Posted by Andrew on November 9, 2007 03:05 PM
[See the entire post at goodexperience.com]
On fuel gauges, from How Stuff Works:
The main impediment to stretching your mileage is the fuel gauge on your car, which makes you think you have less fuel than you actually do. These devices are notoriously inaccurate, showing empty when there are gallons left in the tank and showing full for the first 50 miles.
Well, automotive fuel gauges straddle both sides of the fence, at least, they did the last time I checked (and a very cursory search of the current state of affairs indicates the same). The distance from Full to Half represents well over half the tank. I’ve heard it attributed to the shape of the tank and how the floater gauge moves in it (see also the How Stuff Works article for details); whatever the “real” reason, the positive sense that your car is still good to go adds to your positive feelings about the car. (In contrast to, “Oh my gosh, the car needs filling again soon. This thing just eats gas.”)
On the flip side, the gauge will show Empty before it really is, for the benefit of those who wait until the last moment before filling up (you know who you are). No one wants to actually run dry, and lengthening the grace period helps to ensure that you take care of business before it’s too late. The net effect is that it takes a long time to get from Full to Half, and then the indicator seems to race down to Empty.
But it all helps in giving the driver warm, fuzzy feelings about the car.
I’m not surprised (much) to read the claim here regarding cell phone battery life; I would be surprised if the tradeoff is worthwhile (customer feeling that battery holds full charge longer is more valuable than the risk of customer running out of charge unexpectedly). Perhaps the number of people who charge their phones every night, and never get below half-charge, is high enough to make that trade-off meaningful.
Contrast the four-bar cell phone battery gauge with the battery indicator options on an Apple PowerBook: visual icon, percentage of battery full, and time remaining. The indicator conveys detailed precision. How much correlation does the PowerBook indicator actually have with the battery status? I have no idea. Does the accuracy change over time, as the battery performance deteriorates? Also no idea; personal experience would suggest so.

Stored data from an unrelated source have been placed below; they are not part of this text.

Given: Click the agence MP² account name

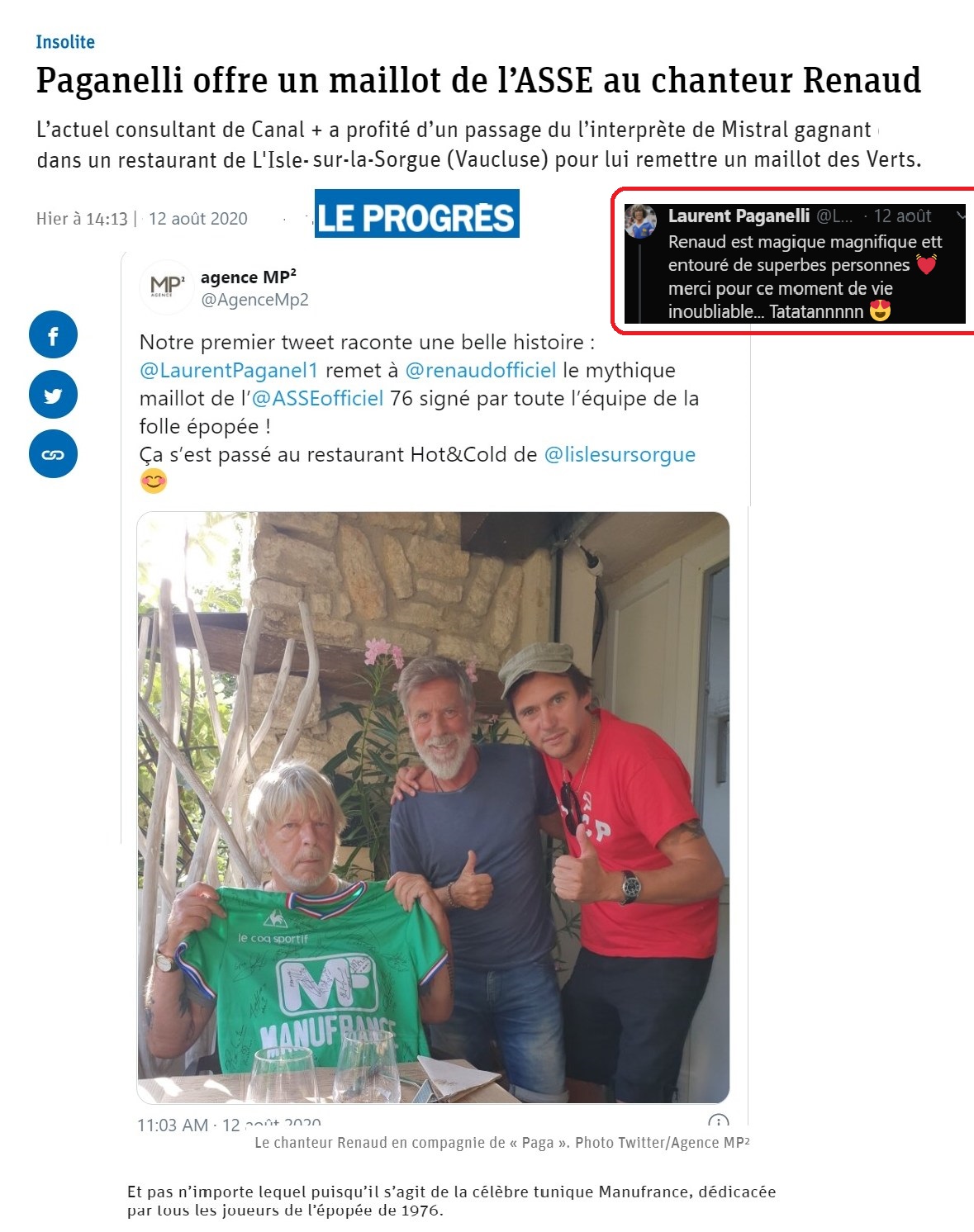Looking at the screenshot, I should [x=249, y=277].
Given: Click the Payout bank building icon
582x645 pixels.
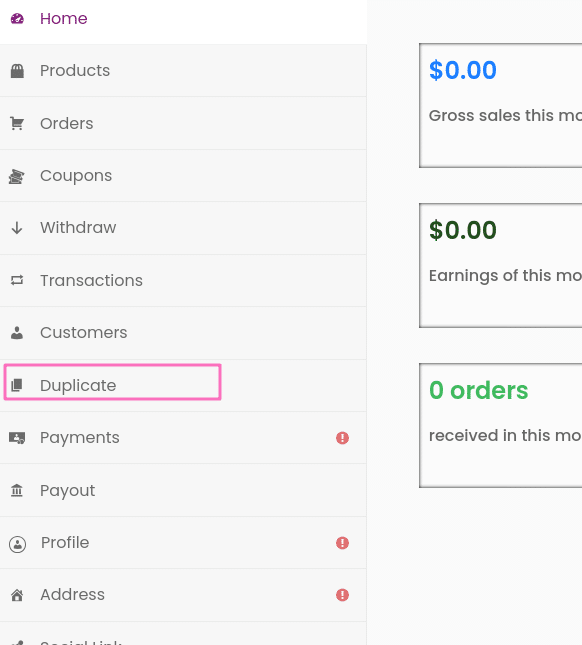Looking at the screenshot, I should [17, 490].
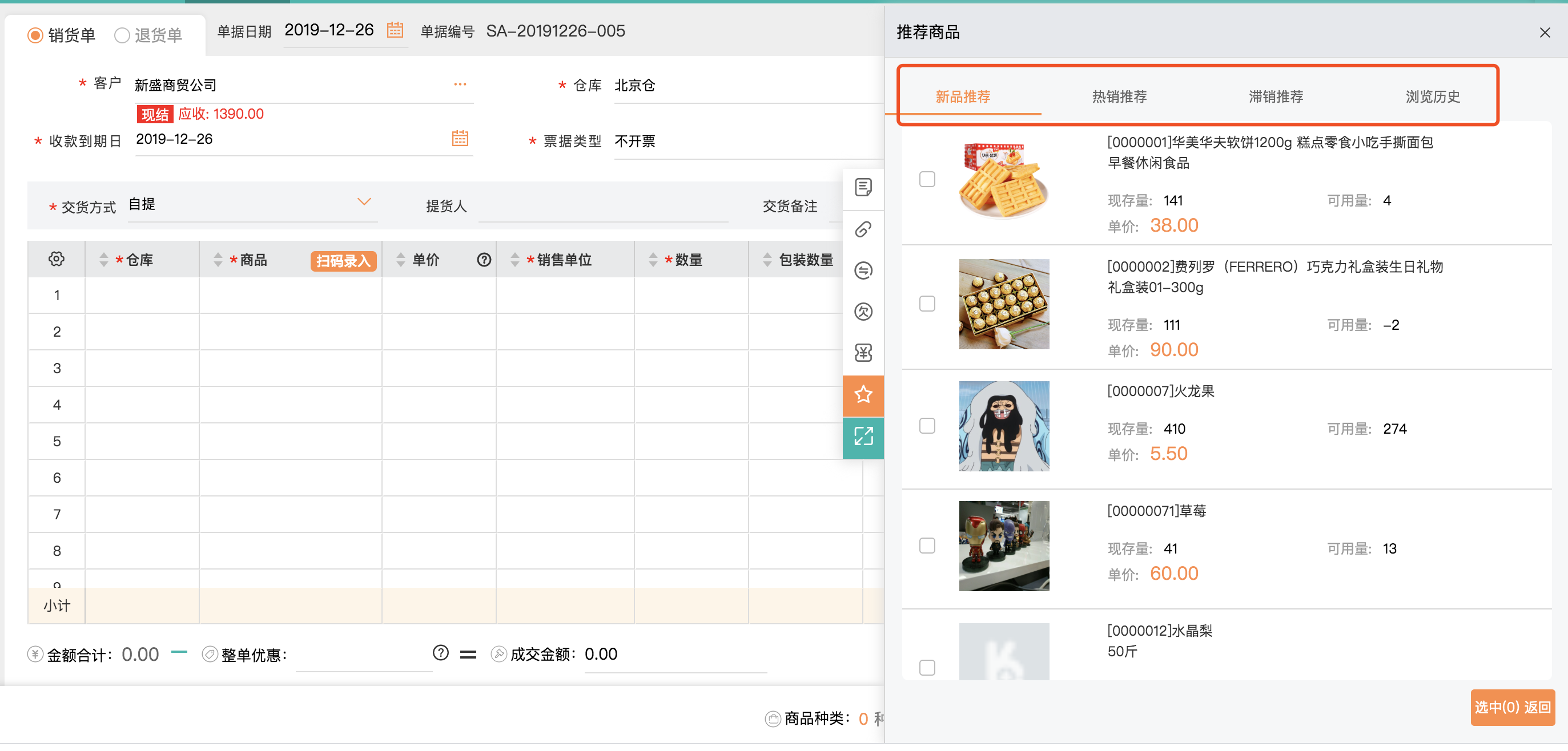
Task: Click the scan barcode entry icon
Action: (344, 262)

That’s not to say that users don’t appreciate such design decisions; if we were aware of them, we might be very grateful for assumptions that gauges make (especially that early “Empty” on the car!).
But I think it’s fascinating to note the differences in agenda between the gauge designers and gauge users. Take-home lessons:
Knowing how much there is (or thinking you do) affects how you use the resource.

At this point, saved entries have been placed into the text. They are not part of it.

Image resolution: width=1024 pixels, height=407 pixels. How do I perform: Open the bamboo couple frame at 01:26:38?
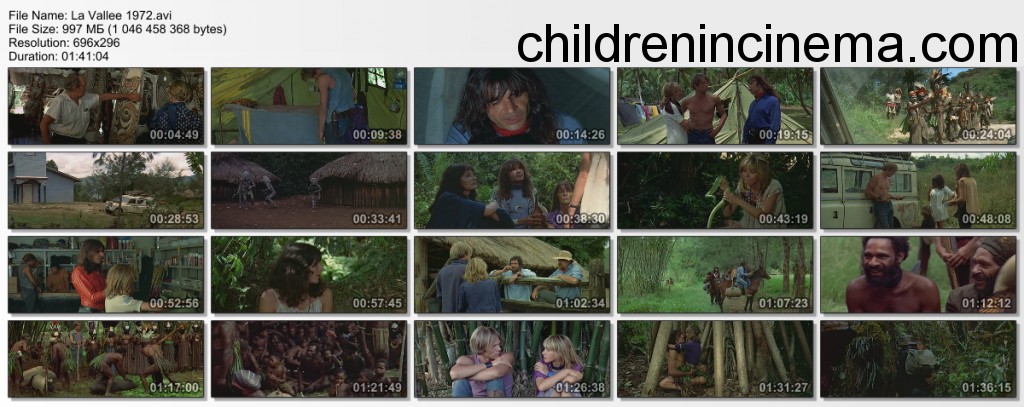click(x=512, y=359)
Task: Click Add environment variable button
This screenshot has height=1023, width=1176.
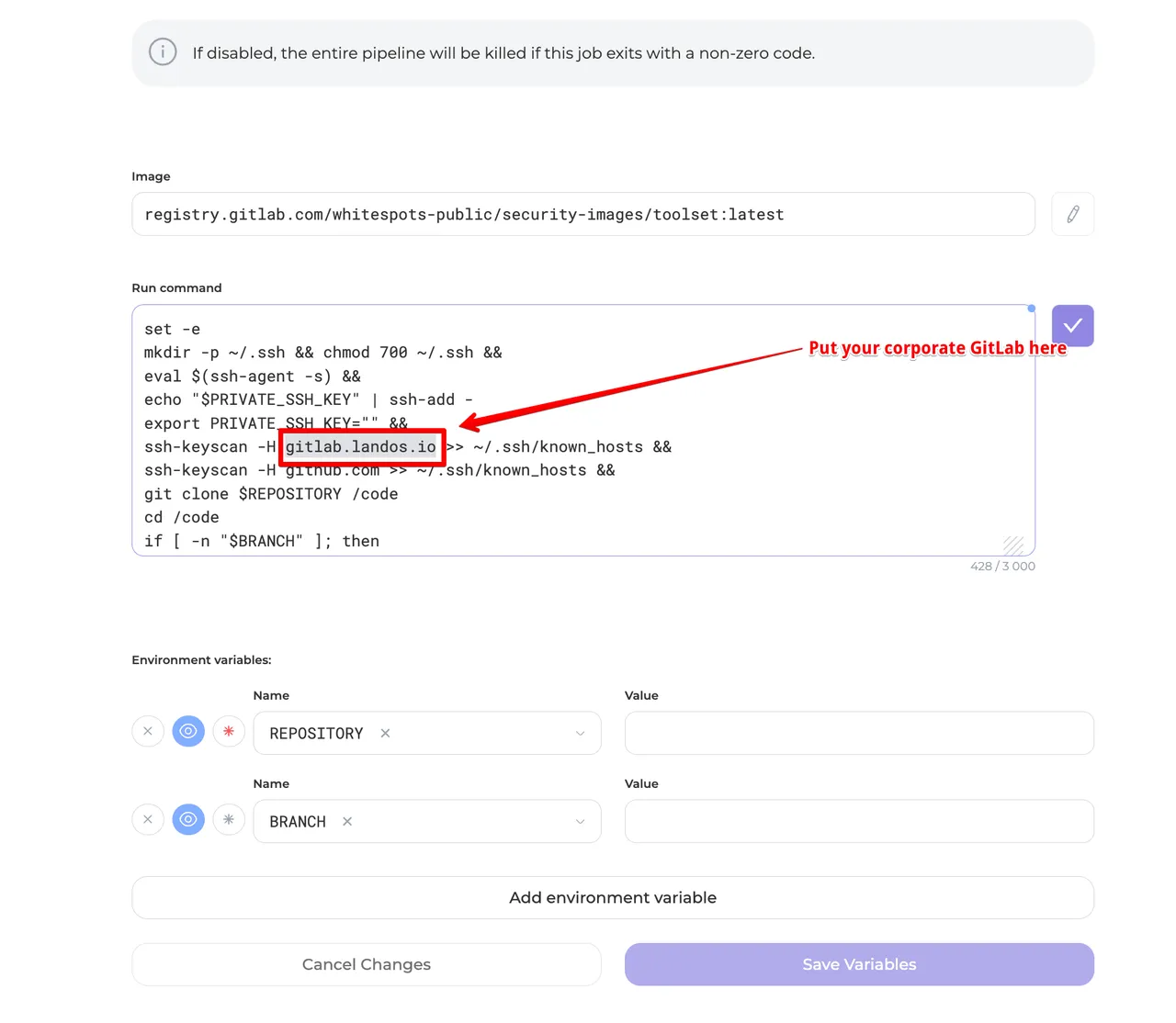Action: pos(612,897)
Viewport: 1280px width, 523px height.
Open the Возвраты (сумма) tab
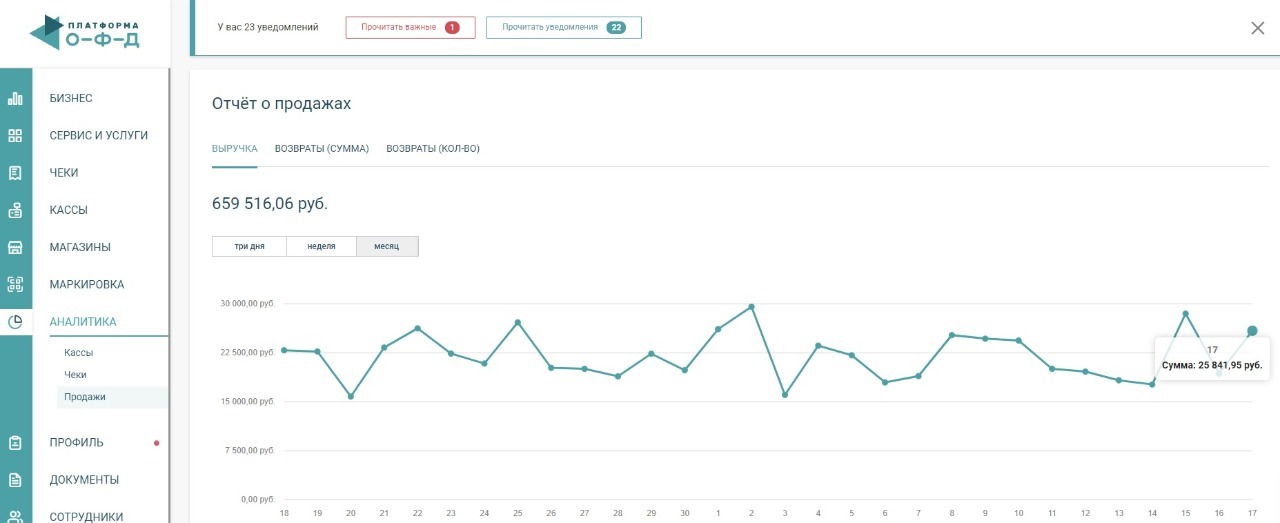point(321,149)
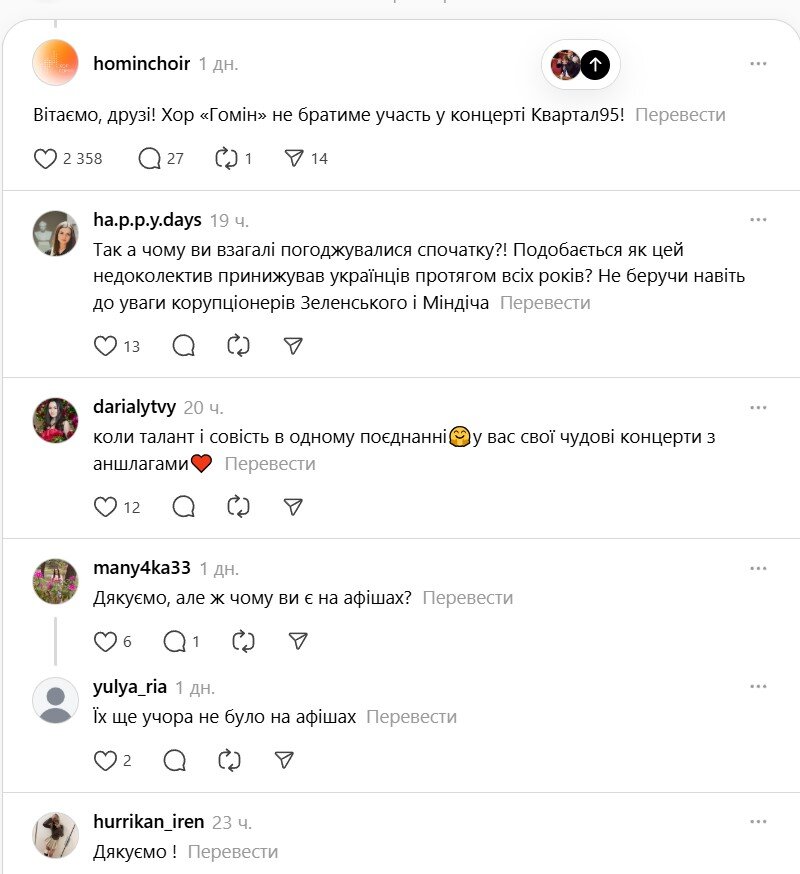This screenshot has height=874, width=800.
Task: Open the hurrikan_iren username profile
Action: 148,822
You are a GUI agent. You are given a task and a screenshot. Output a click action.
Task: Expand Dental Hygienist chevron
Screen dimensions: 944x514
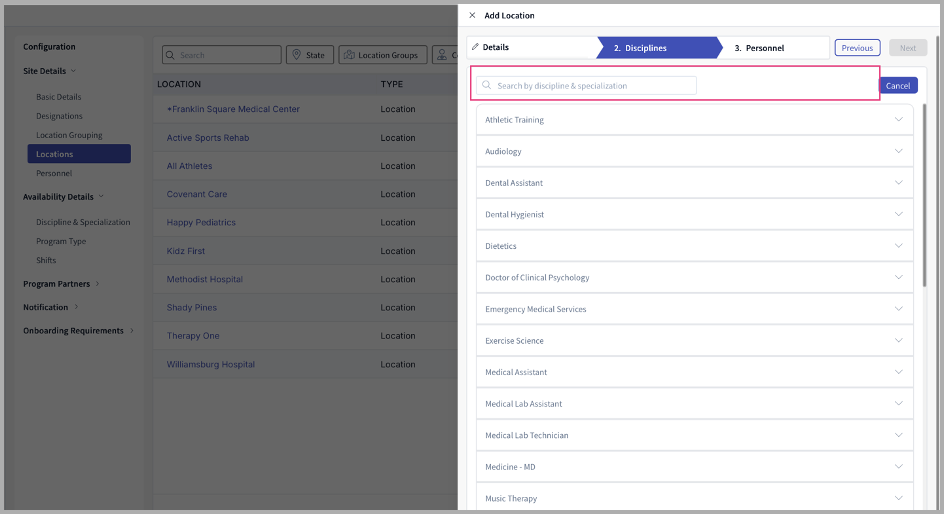click(898, 214)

We were sitting with family the other night, and started to wonder what would happen if your credit card actually showed you how much credit you had left (or how much debt you had accrued). Would it affect your use of the card? You bet it would. That’s a fundamental difference between using cash or checks and using a credit card: it’s not just that cash or checks are payment debit versus accrual of debt, it’s that you see the impact of your purchase immediately (thinner wallet, smaller number in your checkbook).
The users assume that the gauge is there to serve their need to have a window on the guts of the machine. They take as a given that the gauge provides a reasonably accurate representation of the fuel status (essentially, use time left before shut down), allowing them to make informed decisions as to how and when they will use the device.
The designers assume that the gauge’s meaning in life is to make the users feel good about the device. If the device runs out of battery unexpectedly, the user will feel bad. If the device holds a charge longer, the user will feel good. If the device has no fuel indicator at all, the user will feel frustrated.